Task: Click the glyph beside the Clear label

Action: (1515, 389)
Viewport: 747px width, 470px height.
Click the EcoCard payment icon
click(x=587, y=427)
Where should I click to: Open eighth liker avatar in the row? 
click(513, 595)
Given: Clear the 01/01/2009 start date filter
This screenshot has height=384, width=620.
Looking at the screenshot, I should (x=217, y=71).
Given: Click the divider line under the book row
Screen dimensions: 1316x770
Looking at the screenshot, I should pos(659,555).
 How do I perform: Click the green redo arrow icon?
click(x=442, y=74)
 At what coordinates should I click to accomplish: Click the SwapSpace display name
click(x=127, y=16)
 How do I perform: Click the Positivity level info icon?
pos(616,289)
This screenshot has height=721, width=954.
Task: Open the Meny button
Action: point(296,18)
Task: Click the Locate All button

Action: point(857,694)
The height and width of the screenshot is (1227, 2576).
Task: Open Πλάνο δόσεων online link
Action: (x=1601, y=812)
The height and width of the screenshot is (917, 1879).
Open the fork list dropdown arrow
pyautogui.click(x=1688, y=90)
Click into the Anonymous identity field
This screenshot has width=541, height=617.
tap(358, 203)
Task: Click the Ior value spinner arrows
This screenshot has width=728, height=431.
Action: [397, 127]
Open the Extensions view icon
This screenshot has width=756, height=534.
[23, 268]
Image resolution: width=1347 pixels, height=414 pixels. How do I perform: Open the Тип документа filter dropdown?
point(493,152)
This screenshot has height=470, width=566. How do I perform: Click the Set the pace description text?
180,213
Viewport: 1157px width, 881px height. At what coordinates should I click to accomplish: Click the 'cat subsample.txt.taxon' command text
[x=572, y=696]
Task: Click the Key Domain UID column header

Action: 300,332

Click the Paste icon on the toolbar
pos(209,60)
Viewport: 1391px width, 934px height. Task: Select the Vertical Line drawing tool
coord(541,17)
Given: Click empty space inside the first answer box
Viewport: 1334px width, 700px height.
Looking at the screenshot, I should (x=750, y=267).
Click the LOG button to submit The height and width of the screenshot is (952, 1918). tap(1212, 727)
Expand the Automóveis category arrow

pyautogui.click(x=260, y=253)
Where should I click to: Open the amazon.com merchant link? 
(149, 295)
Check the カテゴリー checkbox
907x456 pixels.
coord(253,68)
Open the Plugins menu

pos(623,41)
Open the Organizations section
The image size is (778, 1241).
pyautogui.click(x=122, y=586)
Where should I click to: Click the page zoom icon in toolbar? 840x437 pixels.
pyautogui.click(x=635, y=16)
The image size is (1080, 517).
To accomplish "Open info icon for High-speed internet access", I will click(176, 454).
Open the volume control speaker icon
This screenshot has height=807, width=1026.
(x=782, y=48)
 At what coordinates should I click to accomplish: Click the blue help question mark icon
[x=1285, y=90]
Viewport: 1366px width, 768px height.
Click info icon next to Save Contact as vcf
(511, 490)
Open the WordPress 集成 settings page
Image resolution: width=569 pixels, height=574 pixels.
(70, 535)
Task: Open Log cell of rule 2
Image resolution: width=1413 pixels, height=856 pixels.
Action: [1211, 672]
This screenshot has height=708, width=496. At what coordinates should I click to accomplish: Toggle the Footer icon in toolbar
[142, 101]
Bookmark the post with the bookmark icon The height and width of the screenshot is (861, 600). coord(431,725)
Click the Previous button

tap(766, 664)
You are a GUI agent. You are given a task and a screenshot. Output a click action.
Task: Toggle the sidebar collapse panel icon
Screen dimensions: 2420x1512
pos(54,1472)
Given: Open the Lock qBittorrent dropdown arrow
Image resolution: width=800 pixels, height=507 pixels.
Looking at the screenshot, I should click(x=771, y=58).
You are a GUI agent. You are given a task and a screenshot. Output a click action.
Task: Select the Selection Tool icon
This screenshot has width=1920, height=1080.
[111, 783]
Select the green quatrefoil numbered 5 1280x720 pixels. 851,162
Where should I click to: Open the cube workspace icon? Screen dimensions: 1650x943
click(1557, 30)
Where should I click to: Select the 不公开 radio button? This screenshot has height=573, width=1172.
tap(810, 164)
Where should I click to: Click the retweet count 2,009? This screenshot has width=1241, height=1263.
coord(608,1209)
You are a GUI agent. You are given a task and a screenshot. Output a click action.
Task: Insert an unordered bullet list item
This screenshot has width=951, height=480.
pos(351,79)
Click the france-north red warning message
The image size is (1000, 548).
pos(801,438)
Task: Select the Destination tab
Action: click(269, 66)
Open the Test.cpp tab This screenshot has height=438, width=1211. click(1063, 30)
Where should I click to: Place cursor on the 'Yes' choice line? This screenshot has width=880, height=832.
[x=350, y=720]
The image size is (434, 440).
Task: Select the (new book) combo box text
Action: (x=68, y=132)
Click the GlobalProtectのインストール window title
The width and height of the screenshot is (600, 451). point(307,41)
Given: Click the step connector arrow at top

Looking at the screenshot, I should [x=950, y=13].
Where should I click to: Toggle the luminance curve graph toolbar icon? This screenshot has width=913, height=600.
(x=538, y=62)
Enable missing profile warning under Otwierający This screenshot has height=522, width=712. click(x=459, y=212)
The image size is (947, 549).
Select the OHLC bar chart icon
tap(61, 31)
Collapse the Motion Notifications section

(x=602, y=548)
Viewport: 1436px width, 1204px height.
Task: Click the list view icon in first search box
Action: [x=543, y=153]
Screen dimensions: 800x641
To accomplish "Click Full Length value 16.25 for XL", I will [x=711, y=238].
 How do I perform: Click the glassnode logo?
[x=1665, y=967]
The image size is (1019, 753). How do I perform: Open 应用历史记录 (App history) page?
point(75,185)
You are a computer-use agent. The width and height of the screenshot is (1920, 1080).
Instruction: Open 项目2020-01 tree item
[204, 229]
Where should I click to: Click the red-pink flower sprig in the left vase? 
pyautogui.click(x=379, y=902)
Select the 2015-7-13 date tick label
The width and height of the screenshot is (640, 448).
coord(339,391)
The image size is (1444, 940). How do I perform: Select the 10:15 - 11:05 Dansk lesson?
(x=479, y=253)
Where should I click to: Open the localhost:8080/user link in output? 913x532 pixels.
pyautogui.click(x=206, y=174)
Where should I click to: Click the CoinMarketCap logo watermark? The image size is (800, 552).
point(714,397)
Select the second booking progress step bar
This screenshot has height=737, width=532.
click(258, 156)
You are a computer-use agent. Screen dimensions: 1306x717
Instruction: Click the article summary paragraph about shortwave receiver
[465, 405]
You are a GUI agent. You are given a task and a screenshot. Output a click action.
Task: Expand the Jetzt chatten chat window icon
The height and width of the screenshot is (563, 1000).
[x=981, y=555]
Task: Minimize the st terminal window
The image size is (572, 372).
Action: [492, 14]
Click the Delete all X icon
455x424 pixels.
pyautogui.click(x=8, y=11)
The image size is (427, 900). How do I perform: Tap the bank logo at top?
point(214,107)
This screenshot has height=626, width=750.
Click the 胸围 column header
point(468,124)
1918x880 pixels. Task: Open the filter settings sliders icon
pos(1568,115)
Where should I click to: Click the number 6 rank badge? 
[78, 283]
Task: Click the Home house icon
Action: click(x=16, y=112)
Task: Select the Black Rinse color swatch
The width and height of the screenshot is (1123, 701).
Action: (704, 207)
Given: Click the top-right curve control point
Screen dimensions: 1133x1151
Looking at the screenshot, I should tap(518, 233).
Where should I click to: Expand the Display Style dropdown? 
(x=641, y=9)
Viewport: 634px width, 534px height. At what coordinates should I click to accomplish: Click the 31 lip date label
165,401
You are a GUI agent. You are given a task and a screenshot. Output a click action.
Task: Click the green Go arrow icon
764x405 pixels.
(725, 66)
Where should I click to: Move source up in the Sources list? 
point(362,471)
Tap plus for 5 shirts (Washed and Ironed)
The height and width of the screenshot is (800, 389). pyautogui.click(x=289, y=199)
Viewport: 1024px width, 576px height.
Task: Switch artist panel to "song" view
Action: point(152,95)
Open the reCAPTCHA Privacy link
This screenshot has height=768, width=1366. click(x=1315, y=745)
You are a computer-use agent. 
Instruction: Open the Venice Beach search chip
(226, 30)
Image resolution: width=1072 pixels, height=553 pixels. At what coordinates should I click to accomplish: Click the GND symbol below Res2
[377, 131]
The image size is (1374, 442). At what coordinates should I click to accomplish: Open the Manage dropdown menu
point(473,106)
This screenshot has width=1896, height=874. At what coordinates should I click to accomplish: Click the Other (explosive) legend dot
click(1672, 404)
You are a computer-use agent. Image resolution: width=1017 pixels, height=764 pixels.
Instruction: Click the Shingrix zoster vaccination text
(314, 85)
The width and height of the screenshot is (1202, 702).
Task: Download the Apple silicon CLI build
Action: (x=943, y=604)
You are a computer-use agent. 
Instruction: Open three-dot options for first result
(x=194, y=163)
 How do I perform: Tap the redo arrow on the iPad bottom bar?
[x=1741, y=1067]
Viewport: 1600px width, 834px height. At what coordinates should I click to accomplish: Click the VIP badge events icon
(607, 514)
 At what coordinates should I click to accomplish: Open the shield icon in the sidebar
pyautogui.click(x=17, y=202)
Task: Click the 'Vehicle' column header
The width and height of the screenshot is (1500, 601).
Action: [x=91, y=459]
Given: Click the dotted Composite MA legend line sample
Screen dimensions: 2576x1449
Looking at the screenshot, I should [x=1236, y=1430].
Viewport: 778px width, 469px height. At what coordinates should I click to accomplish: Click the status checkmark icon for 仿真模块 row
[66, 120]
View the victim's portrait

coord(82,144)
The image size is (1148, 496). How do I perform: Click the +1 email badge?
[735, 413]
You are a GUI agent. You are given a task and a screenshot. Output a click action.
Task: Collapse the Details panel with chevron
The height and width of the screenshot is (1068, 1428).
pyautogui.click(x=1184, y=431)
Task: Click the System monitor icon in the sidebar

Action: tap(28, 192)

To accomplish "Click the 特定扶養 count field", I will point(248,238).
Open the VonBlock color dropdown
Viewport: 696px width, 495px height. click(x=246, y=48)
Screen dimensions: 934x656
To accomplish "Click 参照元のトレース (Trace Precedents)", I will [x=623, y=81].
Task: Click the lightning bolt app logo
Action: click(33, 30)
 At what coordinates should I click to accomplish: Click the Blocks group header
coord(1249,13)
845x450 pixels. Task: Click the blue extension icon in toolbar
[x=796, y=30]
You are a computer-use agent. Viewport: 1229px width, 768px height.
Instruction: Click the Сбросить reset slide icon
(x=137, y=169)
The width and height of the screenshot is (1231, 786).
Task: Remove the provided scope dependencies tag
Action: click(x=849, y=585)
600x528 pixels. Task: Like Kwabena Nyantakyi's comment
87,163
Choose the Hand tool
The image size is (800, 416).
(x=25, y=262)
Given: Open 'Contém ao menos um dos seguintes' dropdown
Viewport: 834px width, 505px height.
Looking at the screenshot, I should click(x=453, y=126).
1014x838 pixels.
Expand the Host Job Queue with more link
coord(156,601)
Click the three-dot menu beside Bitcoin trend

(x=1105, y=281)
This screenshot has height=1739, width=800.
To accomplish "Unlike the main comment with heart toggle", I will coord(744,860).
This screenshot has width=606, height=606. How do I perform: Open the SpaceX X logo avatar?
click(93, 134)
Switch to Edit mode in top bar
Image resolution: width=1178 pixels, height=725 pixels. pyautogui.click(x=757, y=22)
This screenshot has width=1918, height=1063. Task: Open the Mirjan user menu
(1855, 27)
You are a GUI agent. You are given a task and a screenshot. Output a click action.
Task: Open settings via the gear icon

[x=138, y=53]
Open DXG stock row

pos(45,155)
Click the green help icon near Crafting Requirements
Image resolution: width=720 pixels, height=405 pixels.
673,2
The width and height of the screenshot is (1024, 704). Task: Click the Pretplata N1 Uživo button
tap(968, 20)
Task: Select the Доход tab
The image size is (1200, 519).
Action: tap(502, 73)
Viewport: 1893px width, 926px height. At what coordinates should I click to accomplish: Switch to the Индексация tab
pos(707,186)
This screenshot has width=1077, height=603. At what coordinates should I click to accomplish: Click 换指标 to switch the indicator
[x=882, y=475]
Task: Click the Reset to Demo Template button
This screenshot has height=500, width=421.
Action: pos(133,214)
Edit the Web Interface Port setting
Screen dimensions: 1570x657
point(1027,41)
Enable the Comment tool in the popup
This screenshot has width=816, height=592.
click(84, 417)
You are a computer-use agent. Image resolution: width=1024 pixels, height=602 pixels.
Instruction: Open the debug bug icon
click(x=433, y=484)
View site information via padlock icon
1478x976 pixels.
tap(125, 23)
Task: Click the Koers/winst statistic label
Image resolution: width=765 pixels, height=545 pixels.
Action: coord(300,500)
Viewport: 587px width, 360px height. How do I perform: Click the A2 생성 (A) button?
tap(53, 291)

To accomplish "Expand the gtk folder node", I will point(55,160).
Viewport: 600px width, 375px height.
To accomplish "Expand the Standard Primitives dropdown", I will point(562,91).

**What the task requires:** For each line above that carries the word "warning", copy it out.

**Your solution:**
Click the france-north red warning message
Enable missing profile warning under Otwierający This screenshot has height=522, width=712. click(x=459, y=212)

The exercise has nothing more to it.